Aggie Blum Thompson is the author of the new novel I Don't Forgive You. Her work has appeared in a variety of publications, including The Washington Post and The Boston Globe. She lives in Bethesda, Maryland.
Q: What was the inspiration behind I Don’t Forgive You, and how did you create your character Allie?
A: When I first moved to Bethesda, a suburb of D.C., I had two little babies and it was a struggle to make new friends and fit in.
At the same time, I began to wonder about the power of social media to shape and even destroy one’s reputation, especially in a community where you were relatively unknown. Who would your new neighbors believe, after all – unknown you? Or all-knowing Facebook?
Q: The novel is set in a Washington, D.C., suburb. How important is setting to you in your writing?
A: Very important! I think of my book as “suburban noir.” All of the qualities that makes suburbs appealing – knowing your neighbors, living in a like-minded community, everyone dipping in and out of each other’s lives -- get twisted in my book until they are dark and sordid.
And there is a very specific D.C. vibe – a lot of high-powered and type-A people who bring that intense energy to child-rearing and their everyday life.
Q: Did you know how the novel would end before you started writing it, or did you make many changes along the way?
A: I made many changes along the way!
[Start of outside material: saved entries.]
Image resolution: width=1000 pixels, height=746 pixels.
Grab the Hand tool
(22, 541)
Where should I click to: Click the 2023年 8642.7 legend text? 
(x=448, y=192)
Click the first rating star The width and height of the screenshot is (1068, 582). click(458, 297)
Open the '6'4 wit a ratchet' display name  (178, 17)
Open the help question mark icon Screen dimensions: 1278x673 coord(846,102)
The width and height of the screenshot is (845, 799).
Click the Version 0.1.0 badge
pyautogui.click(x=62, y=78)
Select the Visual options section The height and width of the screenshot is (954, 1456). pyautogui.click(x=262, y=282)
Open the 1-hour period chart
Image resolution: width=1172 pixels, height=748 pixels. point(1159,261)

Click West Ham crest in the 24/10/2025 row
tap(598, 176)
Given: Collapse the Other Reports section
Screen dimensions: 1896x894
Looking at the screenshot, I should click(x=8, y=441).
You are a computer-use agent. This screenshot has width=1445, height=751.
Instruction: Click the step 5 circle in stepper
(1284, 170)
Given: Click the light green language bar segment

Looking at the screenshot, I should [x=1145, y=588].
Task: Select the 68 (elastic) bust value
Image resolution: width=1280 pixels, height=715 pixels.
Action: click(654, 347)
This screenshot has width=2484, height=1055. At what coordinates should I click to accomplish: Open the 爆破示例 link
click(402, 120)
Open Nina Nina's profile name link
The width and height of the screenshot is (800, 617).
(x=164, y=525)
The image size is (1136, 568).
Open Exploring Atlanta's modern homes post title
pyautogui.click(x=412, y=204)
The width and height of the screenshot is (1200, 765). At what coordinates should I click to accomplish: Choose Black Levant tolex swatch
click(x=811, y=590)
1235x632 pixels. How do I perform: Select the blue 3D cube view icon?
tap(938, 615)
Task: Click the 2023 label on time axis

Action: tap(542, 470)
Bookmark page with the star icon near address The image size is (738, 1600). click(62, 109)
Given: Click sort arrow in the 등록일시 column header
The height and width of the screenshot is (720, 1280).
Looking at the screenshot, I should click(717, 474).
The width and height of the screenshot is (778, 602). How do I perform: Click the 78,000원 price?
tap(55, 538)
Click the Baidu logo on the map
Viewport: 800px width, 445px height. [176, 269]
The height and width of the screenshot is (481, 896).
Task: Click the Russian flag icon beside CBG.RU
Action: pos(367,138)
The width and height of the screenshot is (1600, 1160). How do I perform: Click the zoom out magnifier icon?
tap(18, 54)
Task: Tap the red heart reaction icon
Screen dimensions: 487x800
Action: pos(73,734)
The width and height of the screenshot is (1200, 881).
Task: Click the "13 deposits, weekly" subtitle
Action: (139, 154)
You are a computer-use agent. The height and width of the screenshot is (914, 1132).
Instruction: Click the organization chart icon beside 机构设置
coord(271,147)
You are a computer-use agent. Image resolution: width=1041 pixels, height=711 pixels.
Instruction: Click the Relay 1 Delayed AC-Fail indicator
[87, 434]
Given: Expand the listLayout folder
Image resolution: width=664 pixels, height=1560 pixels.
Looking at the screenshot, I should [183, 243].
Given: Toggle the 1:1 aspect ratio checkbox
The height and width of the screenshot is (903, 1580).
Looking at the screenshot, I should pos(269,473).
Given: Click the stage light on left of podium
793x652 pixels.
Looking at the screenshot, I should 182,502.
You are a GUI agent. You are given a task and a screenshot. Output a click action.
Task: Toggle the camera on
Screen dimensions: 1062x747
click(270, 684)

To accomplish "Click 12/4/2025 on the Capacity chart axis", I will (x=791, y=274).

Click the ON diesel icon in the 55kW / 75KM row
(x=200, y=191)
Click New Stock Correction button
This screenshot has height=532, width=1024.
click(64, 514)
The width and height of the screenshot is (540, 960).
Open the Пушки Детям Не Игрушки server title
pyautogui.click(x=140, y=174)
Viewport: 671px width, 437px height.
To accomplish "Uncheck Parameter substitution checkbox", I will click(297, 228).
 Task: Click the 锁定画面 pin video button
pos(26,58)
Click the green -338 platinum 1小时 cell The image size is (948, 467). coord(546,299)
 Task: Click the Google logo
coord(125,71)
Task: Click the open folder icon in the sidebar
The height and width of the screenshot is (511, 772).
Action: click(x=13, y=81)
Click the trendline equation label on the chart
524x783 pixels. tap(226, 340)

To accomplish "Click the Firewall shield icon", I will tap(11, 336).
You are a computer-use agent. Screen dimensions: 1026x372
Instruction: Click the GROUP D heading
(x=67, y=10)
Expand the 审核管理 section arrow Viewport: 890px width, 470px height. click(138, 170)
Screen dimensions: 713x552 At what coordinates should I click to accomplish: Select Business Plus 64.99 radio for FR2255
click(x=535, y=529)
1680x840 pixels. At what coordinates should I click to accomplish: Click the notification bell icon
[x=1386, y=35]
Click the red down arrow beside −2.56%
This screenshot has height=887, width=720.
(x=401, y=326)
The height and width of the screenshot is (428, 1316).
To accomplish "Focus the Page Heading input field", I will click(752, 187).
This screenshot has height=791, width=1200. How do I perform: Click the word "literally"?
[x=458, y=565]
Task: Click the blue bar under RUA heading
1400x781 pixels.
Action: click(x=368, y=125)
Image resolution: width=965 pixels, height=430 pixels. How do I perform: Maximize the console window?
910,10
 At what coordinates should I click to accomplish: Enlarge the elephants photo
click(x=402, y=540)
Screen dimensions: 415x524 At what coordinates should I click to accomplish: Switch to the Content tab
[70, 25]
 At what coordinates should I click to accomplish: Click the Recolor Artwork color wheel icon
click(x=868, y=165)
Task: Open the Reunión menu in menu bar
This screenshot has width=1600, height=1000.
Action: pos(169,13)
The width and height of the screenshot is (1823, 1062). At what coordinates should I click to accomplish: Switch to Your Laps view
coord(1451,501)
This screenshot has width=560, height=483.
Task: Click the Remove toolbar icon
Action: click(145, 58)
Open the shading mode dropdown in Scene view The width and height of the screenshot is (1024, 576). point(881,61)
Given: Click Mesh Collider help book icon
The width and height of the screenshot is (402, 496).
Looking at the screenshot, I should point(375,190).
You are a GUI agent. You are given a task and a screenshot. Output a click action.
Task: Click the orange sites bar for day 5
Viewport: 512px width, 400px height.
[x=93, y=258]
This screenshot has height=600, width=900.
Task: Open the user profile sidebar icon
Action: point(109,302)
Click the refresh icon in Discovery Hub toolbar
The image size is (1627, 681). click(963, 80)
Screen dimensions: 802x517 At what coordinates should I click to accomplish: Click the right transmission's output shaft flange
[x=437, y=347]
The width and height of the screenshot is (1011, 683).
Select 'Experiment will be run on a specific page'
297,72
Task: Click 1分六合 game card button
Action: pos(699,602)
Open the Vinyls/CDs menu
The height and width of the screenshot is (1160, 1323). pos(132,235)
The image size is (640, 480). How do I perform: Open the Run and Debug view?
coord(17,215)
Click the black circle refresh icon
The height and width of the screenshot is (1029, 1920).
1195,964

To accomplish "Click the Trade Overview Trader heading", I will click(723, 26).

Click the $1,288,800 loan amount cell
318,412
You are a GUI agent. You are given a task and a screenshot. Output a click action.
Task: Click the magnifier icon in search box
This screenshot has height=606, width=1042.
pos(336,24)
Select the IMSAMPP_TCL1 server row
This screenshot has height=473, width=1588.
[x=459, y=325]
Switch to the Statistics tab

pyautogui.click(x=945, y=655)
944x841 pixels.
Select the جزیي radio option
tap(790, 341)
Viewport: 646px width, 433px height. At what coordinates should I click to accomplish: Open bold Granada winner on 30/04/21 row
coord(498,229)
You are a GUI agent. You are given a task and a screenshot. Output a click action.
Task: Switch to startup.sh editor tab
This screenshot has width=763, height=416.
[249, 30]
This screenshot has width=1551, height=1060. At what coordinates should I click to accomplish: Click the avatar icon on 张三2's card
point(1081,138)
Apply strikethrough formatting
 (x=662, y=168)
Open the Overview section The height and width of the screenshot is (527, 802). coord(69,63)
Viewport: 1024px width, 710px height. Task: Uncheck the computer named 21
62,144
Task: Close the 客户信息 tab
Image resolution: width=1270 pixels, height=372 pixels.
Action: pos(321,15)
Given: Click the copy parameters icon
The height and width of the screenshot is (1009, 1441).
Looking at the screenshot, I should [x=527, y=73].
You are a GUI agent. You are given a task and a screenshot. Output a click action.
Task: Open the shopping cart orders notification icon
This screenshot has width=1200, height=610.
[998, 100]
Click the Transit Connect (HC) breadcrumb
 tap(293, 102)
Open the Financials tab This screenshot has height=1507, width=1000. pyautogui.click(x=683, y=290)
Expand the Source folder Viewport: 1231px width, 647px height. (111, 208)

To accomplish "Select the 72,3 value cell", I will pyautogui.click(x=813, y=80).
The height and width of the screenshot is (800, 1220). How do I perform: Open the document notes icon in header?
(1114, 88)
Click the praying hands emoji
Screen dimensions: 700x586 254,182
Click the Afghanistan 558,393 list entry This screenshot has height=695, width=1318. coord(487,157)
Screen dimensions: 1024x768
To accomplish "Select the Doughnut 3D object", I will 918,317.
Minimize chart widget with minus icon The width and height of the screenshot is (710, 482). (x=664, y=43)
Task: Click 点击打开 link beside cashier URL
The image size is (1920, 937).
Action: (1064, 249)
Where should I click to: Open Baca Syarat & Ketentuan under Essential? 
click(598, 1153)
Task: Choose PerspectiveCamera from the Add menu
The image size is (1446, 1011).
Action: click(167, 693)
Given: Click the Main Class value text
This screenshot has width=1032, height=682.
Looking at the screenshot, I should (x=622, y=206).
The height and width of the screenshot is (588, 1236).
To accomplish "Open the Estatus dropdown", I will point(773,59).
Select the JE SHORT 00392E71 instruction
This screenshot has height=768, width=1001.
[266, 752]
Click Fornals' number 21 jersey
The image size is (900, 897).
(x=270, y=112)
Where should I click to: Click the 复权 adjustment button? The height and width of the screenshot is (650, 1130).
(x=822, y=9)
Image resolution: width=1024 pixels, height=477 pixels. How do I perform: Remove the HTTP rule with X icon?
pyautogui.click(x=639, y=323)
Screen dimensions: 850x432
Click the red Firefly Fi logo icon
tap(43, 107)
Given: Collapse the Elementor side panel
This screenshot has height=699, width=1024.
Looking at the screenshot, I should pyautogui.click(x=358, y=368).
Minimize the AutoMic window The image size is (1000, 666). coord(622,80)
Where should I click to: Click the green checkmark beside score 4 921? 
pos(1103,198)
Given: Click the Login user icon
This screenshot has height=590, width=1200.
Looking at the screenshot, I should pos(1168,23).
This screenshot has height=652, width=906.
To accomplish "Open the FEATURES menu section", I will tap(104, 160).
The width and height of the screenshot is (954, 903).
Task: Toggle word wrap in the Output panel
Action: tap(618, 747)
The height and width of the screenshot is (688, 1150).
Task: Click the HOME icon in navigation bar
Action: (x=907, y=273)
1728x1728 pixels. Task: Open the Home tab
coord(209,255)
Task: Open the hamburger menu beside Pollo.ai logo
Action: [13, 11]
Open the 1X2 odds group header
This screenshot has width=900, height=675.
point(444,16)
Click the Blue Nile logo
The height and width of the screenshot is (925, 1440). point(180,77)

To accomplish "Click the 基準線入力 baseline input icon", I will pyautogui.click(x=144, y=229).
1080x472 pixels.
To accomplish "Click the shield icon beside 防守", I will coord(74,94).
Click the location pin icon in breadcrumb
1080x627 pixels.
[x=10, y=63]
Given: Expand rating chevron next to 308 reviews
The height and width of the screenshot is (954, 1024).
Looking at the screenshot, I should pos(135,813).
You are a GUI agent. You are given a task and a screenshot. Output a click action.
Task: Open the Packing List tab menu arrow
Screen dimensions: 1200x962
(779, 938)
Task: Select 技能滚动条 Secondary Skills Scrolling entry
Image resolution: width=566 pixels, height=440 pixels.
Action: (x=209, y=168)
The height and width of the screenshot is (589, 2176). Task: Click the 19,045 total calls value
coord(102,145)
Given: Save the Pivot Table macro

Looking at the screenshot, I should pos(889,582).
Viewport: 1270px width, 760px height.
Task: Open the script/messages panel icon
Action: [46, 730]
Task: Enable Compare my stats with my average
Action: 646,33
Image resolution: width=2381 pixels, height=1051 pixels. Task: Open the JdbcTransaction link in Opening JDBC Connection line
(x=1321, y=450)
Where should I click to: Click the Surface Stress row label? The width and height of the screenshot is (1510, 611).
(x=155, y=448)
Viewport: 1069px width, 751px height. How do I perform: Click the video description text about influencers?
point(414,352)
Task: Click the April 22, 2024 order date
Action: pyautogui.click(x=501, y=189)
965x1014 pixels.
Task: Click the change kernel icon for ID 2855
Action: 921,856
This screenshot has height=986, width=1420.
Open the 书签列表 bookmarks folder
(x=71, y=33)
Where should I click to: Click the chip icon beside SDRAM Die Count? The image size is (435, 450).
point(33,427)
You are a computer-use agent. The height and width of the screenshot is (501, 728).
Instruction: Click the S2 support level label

I had a general sense of how it would end, and where I was heading, but once I got there, I rewrote the ending twice.
Q: How was the book’s title chosen, and what does it signify for you?
A: I’ve always loved a good revenge story and the idea of someone holding a silent grudge for years and years really appeals to me. But the title also has a second meaning, alluding to whether we are willing to forgive ourselves for our mistakes.
Q: What are you working on now?
A: I just finished my second book, which will come out in the summer of 2022. It’s another D.C.-based suspense/thriller, this time centered on two deaths that take place at Beach Week, 25 years apart. The book explores the themes of friendship and privilege.
Q: Anything else we should know?
A: I am thrilled to announce that the TV rights to the book have just been sold.